I went from being mad at the world to thinking, WOW! I realized I taught him because I had not been obiedent to teaching some soul that day. I instantly changed into being engaged and loving again. I taught out of obiedence to teach someone every day.

Was I a pure channel? No I was antaganistic, mad and angry. That experience has had a profound effect on my life.

BUT I WAS OBIEDENT TO TEACHING A SOUL EACH DAY!!!!!!!!! !!!!!!!!! !!!!!!!!! !!!!!!!!! !!

Therefore for me, I make it a point to get involved with a new person every day that I am able to do so. Often I even get out bed when I am sick and got to a store to meet new people. By the way, it physically helps me to get well.

I don't think one can be a pure hearted teacher unless they learn to talk to new people, no matter if they are in a spiritual low, they do it anyway. The Spirit Of Baha'u'llah gudies us when we are engaged in delivering the message. We do it right and we flub it. That's the way we learn.

The writings say the twin pillars for our growth are REWARD AND PUNISHMENT.

love you,
J. Richard Hoff

23 February 2009

"You have fear"

This night I had a remarkable dream where I was in a healer's consultation room expecting him or her to arrive. She came to me in the person of an angelic, prominent woman I happen to have met (still very much alive, by the way!) and intuitively massaged some point on my body by my right arm saying, "You have fear." I was expecting to feel pain on the point she was massaging but felt nothing. It all took just a very short moment, and I was left on my own.

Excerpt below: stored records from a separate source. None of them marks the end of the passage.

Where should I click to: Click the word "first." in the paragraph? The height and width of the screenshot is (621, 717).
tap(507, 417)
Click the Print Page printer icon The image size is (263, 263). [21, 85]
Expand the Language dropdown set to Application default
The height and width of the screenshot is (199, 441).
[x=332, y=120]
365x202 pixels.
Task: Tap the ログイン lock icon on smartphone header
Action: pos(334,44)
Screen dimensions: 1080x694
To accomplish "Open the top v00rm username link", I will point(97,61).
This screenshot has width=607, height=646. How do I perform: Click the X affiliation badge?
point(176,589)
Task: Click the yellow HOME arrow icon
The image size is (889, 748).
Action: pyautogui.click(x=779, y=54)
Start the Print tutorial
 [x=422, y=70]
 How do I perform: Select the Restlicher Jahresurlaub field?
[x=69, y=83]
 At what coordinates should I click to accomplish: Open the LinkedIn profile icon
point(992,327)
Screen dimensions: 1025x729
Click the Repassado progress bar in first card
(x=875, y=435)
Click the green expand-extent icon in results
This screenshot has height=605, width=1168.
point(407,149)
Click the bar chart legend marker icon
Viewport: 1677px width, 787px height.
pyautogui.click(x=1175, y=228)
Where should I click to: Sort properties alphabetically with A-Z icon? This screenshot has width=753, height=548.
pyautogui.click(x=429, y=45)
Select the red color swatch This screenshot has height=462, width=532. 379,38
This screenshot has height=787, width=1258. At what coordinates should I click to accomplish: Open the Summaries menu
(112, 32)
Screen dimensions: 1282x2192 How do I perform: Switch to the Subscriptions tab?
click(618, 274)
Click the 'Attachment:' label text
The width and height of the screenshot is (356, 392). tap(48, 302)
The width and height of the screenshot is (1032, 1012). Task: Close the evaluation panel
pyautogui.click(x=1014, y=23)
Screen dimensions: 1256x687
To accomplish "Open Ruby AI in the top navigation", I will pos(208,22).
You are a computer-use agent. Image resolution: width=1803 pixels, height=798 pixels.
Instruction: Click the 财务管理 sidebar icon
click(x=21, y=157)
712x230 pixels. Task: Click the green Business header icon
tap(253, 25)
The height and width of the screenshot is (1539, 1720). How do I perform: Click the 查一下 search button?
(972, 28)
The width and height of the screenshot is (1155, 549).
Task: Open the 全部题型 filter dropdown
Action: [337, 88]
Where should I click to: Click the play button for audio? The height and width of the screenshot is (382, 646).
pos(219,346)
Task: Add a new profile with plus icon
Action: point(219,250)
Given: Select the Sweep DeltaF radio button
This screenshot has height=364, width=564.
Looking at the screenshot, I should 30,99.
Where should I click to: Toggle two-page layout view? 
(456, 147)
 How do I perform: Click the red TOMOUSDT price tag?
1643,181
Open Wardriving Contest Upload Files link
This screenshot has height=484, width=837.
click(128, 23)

So I wake up and forget about the dream until I hear a beautiful strain of music on the radio, my heart is touched and it recalls the dream - of course very significant to me personally (in ways I won't go into!).

It allowed me a deeper understanding of Bahá'u'lláh's passage from "The Four Valleys", of which it reminded me:
"Love is a light that never dwelleth in a heart possessed by fear."

If I can say anything in thanks for this blessing, it is this prayer:

My God, my Adored One, my King, my Desire!
What tongue can voice my thanks to Thee? I was heedless, Thou didst awaken me. I had turned back from Thee, Thou didst graciously aid me to turn towards Thee. I was as one dead, Thou didst quicken me with the water of life. I was withered, Thou didst revive me with the heavenly stream of Thine utterance which hath flowed forth from the Pen of the All-Merciful.

O Divine Providence! All existence is begotten by Thy bounty; deprive it not of the waters of Thy generosity, neither do Thou withhold it from the ocean of Thy mercy. I beseech Thee to aid and assist me at all times and under all conditions, and seek from the heaven of Thy grace Thine ancient favor. Thou art, in truth, the Lord of bounty, and the Sovereign of the kingdom of eternity.

—Bahá'u'lláh

15 October 2008

To be poor in all save God is a wondrous gift

On the occasion of today's Blog Action Day on the theme of poverty, I offer the following verse from the Hidden Words, which underscore the fundamental difference between material and spiritual riches:

O SON OF MY HANDMAID! Be not troubled in poverty nor confident in riches, for poverty is followed by riches, and riches are followed by poverty. Yet to be poor in all save God is a wondrous gift, belittle not the value thereof, for in the end it will make thee rich in God, and thus thou shalt know the meaning of the utterance, “In truth ye are the poor,” and the holy words, “God is the all-possessing,” shall even as the true morn break forth gloriously resplendent upon the horizon of the lover’s heart, and abide secure on the throne of wealth.